The Buddha even says, “You only lose what you cling to.” So if we never cling, we’ll never lose, but we’ll also never have.
Hmm. This concept never resonated with me in the way that most yogic philosophies do. It felt overly simplified, as though it were only one part of the equation.
I’ve thought about this over and over again, and broken it down to figure it out. What does it mean, “to let go”? To never grow attached? Are we meant to drift through life remaining uncommitted to everything, withdrawn from our experiences, relationships, ourselves?
And then one day I realized the missing piece. In order to let go, we must first hold on. In order to release, we must first grasp. In order to lose, we must first have. Yes, yes, where there is yin, yang must follow.
I disagree with the ubiquitous concept that yoga, at its foundation, is learning how to let go. I think yoga is just as much about learning how to hold on. It’s about learning how to devote oneself to something or someone; to be uninhibitedly absorbed in an experience, remaining fully mindful all the while, but to let it dissolve you.
And when the time comes to let go, to then do so with grace and ease.
So many people float through life without feeling the extent of human emotion or experience—they don’t hold on and feel, but exist in a constant state of “letting go,” remaining untouched and safe.

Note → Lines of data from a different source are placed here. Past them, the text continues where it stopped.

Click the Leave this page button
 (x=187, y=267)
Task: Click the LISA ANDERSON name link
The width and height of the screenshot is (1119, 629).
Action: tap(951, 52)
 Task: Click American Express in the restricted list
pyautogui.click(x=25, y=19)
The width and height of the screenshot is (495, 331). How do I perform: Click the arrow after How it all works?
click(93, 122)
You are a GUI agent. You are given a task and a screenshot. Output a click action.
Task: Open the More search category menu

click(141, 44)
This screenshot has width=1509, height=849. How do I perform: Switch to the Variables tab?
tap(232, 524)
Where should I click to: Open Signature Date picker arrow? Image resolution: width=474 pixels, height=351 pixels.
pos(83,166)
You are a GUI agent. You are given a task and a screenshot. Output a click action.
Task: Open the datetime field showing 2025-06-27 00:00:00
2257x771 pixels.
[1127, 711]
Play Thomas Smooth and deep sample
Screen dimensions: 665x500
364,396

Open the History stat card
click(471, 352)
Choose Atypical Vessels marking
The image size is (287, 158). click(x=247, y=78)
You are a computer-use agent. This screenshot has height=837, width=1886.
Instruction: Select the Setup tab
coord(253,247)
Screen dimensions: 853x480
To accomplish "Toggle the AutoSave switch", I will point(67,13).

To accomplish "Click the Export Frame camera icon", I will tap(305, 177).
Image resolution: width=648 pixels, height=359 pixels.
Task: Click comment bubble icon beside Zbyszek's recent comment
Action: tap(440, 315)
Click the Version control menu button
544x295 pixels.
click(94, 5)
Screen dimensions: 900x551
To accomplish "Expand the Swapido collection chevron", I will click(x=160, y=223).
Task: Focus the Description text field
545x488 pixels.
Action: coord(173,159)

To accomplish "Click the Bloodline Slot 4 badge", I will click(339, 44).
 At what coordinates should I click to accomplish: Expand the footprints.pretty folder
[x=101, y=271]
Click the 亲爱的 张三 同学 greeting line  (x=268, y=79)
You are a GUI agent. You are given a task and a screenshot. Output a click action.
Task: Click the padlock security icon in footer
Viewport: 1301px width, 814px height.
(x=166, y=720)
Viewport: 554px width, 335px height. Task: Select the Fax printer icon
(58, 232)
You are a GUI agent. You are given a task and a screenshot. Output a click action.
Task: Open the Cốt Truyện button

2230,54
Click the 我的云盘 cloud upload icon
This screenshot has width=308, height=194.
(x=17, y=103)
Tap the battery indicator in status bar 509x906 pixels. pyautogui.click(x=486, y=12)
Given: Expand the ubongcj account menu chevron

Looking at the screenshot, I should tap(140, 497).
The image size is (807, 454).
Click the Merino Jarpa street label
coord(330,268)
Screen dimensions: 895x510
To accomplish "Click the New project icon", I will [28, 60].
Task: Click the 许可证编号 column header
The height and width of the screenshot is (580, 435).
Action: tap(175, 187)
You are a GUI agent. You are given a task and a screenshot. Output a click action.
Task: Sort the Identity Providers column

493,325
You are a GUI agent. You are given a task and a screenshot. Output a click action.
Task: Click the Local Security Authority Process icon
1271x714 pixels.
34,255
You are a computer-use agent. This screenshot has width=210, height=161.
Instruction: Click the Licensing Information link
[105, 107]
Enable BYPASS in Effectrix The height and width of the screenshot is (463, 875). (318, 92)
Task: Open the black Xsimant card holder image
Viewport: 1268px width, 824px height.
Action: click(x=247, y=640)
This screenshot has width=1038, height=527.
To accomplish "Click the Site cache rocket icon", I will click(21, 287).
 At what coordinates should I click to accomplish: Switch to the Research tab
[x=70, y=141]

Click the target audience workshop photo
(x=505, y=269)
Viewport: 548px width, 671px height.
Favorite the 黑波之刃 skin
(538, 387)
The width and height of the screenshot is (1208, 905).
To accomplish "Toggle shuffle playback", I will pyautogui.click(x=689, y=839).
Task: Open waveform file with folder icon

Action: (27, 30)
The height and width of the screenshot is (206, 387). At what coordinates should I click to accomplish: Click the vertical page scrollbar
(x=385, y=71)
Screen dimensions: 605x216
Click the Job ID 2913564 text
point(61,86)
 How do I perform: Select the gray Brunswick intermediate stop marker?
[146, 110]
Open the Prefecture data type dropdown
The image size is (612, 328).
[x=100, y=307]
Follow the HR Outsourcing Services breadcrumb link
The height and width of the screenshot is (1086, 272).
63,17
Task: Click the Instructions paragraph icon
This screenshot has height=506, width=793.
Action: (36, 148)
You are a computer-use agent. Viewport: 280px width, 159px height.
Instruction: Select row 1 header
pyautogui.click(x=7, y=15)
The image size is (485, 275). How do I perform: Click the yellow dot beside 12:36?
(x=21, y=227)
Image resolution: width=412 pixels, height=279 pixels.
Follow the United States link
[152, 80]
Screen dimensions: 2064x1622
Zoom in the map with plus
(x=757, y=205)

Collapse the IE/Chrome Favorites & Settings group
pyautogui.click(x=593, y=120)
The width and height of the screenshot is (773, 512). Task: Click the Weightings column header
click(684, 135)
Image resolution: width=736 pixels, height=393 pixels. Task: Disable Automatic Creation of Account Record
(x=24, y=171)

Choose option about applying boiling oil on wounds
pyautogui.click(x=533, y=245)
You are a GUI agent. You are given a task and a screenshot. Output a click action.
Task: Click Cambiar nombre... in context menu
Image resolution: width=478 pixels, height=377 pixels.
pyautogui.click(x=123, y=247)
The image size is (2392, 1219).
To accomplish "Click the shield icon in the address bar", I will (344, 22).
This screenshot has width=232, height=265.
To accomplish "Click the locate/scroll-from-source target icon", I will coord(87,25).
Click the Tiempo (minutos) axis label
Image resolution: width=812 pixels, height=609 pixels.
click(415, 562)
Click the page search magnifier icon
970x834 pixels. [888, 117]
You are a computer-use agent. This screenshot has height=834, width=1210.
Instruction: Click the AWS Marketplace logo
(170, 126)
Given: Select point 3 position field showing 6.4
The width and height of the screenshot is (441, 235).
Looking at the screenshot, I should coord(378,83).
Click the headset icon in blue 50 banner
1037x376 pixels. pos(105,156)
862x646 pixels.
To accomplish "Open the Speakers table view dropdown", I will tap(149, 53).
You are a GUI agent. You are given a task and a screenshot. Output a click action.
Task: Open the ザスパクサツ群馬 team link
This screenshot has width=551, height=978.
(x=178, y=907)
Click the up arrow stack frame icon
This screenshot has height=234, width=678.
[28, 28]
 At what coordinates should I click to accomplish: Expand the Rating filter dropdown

I don’t want to withdraw from the world and experiences; I want to fully engage and participate with life and relationships. Perhaps yoga is less about letting go and more about gliding between these two spaces—we hold on, to let go, only to hold on again.
So, yogis and other folk, while I claim to be no expert, I contradict this wisdom. I proclaim a resounding “no”—yoga is not simply about letting go. I believe the essence of yoga is this simple secret:
Hold what is dear and near to your heart with all your might, hug it like your life depends on it, and when the time comes to let go, as is ever so, let it go.